Esse modelo, tal como nos é transmitido pelos diálogos platónicos, nomeadamente o Symposium, apresenta aspetos peculiares que precisamos de conhecer; é entre um homem adulto e um adolescente, uma relação assimétrica em termos de idade e obviamente em termos de poder, vista como uma espécie de iniciação do jovem, protegido, instruído e aconselhado pelo homem mais velho. Previsivelmente, esse jovem, uma vez entrado na idade adulta, retomaria a prática em relação aos mais jovens; também previsivelmente casaria e teria descendência.
Este modelo de relação sexual, aparentemente pouco ortodoxo, tinha a vantagem de reforçar a estrutura hierárquica de poder vigente na sociedade; no sexo como na vida pública cidadãos adultos dominavam jovens, mulheres e escravos, que não gozavam de direitos de cidadania, mantendo-se assim a relação de domínio submissão: a sexualidade, quer a heterossexual quer a homossexual, promovia e reforçava a desigualdade social.
Ao mesmo tempo, permitia salvar ”a honra do convento”, no caso da confraria masculina que se sentia justificada para poder execrar qualquer adulto do sexo masculino que prosseguisse uma prática homossexual contrária às normas aceites, desempenhando por exemplo, um papel “passivo” na relação sexual
Posta cruamente a questão, a escassez e o sequestro das mulheres bem como o facto de serem companhias intelectualmente pouco estimulantes “empurrava” os cidadãos gregos para a prática oportunística da homossexualidade, mantendo intacta, pelas caraterísticas que essa prática assumia, a estrutura hierárquica e profundamente desigual da sociedade Todos ficavam contentes, no melhor dos mundos possíveis !!!

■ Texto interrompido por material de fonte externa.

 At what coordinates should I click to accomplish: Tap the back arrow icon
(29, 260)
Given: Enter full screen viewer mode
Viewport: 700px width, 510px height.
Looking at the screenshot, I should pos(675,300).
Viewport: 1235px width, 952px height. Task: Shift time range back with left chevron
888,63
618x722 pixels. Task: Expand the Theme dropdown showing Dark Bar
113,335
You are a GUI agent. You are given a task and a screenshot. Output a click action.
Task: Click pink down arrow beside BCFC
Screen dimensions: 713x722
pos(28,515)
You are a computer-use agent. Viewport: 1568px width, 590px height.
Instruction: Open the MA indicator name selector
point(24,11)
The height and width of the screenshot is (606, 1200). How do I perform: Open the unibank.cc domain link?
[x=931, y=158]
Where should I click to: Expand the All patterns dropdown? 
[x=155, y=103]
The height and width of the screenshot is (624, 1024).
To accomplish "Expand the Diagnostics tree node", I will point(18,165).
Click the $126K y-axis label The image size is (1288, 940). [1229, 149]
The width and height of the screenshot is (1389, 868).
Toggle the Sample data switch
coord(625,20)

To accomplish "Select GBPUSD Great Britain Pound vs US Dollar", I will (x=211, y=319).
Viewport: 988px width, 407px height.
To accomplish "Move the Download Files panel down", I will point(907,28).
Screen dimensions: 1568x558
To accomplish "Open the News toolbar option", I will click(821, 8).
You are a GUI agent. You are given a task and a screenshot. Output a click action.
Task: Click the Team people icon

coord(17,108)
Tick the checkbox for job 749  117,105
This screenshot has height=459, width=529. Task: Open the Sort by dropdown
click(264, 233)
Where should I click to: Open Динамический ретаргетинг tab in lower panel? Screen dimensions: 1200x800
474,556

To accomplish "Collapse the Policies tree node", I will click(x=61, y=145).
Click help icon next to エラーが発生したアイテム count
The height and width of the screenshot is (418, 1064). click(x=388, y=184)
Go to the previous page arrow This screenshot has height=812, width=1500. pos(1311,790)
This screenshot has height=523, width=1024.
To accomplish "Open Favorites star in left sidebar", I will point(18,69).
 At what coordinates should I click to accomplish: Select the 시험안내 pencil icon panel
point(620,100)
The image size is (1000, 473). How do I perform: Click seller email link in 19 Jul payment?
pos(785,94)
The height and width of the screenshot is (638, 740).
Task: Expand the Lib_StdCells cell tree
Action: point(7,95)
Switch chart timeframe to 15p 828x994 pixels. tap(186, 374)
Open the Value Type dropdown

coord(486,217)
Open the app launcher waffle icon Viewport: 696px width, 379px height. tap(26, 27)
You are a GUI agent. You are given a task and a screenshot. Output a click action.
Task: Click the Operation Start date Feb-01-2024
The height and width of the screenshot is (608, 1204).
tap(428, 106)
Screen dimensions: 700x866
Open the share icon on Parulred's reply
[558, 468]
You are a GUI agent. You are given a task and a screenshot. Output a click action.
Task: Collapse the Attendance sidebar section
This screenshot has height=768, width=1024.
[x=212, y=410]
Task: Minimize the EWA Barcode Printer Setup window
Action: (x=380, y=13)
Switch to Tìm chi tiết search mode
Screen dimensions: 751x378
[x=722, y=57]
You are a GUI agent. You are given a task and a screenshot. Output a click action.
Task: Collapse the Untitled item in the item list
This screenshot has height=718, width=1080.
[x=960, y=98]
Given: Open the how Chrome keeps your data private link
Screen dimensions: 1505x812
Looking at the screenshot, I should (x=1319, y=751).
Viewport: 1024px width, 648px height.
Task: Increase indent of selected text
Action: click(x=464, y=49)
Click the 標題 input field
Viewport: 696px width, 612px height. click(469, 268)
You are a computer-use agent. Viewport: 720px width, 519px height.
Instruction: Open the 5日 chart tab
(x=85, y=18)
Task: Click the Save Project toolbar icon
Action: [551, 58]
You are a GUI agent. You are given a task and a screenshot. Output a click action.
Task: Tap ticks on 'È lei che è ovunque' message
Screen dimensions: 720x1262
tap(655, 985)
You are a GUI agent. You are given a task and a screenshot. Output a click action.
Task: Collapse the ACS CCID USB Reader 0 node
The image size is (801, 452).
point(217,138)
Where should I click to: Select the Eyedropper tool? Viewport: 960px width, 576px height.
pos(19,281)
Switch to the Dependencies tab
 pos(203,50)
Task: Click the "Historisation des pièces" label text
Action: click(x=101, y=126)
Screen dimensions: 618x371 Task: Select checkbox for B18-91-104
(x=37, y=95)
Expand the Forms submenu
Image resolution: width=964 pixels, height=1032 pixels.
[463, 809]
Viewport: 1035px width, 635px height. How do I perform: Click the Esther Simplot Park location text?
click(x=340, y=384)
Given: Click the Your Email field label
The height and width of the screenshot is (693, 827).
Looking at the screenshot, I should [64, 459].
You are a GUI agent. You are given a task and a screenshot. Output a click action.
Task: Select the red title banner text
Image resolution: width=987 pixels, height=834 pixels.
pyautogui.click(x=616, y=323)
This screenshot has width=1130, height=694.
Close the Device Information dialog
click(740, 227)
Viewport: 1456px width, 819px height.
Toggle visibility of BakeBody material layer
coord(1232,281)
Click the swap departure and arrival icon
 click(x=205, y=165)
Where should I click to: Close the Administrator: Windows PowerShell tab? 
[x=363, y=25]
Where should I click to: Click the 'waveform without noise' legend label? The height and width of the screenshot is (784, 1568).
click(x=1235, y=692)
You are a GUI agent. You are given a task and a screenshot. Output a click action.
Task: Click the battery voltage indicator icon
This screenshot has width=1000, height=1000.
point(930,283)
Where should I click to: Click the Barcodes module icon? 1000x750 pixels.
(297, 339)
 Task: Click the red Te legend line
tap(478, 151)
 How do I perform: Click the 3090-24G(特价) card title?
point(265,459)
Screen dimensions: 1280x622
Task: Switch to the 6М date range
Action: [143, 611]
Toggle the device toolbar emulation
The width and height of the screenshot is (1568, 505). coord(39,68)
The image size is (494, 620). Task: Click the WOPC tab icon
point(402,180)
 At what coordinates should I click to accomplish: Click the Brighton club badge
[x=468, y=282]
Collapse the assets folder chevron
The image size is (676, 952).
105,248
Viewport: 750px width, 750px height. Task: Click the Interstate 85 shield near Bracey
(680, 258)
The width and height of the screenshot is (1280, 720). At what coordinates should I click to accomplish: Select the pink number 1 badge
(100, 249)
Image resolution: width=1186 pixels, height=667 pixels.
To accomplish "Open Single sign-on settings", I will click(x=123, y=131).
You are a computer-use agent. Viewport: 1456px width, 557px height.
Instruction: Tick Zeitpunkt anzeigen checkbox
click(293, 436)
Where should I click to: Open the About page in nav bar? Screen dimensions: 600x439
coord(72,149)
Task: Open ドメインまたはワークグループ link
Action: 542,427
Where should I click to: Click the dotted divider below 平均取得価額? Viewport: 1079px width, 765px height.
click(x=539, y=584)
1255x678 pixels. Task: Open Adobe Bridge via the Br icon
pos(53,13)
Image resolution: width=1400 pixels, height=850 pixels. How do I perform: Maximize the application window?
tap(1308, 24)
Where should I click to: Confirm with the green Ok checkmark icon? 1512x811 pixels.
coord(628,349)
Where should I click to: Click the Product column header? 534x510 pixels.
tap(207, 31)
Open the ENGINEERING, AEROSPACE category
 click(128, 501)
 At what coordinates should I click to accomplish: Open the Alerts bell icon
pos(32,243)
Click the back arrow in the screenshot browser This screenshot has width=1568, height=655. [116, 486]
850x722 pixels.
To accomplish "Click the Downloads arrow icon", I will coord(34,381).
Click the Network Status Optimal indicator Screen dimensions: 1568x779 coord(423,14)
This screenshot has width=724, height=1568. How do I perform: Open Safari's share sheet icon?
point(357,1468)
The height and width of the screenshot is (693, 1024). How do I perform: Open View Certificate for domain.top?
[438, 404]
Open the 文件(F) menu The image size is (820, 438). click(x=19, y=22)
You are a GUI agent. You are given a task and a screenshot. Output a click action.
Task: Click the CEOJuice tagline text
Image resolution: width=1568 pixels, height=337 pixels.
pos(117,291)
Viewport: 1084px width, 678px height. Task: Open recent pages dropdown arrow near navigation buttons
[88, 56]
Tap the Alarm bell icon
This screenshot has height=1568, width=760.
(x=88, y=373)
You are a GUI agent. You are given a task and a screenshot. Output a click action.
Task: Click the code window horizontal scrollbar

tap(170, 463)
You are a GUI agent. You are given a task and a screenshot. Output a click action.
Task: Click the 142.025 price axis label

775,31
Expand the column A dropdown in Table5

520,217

segunda-feira, 6 de fevereiro de 2012

O Capitalismo é por inerência anti-feminista?

Quem sente alguma perturbação e mal-estar com a injustiça e a desigualdade social tem dificuldade em olhar com simpatia para o regime capitalista; até pode perceber que ele apresenta algumas vantagens, mas não aceita que sirvam para justificar todo o arsenal de injustiças que comporta.
Todavia, para além desta reação emocional, uma feminista também percebe ou pressente que o capitalismo é por inerência anti-feminista. Constata que o regime patriarcal e o regime capitalista sempre conviveram muito bem, e por vezes alimenta a esperança de que o derrube deste implique o desaparecimento daquele. Mas atenção não há nenhuma garantia de que a falência do capitalismo - difícil de prever no atual contexto - implique a implosão do sistema patriarcal.

É certo que o capitalismo lucra com a situação de opressão em que a vida da maior parte das mulheres continua a decorrer:

(1) Tem à sua disposição mão-de-obra barata, descartável na primeira oportunidade, encontrando então bons argumentos para a dispensar.
(2) Pode legitimar os baixos salários que na generalidade dos casos auferem, ao considerar que de alguma maneira as mulheres são inferiores.
(3) Pode isentar a estrutura económica de um encargo de peso e permitir-lhe que contabilize lucros, de outra maneira bem inferiores, ao considerar que tomar conta das crianças e da casa, atividades imprescindíveis para a existência de qualquer sociedade, são tarefas das mulheres que “naturalmente” não devem ser pagas.

Portanto, deixemo-nos de panos quentes: o capitalismo tem tudo a ganhar com a continuação da opressão das mulheres. Mas a história tem-nos mostrado que a opressão das mulheres não favorece apenas o sistema capitalista, favorece também a metade masculina da humanidade e, dado o caráter predatório da natureza humana, temos boas razões para supor que o problema não será resolvido com uma mudança na estrutura económica da sociedade.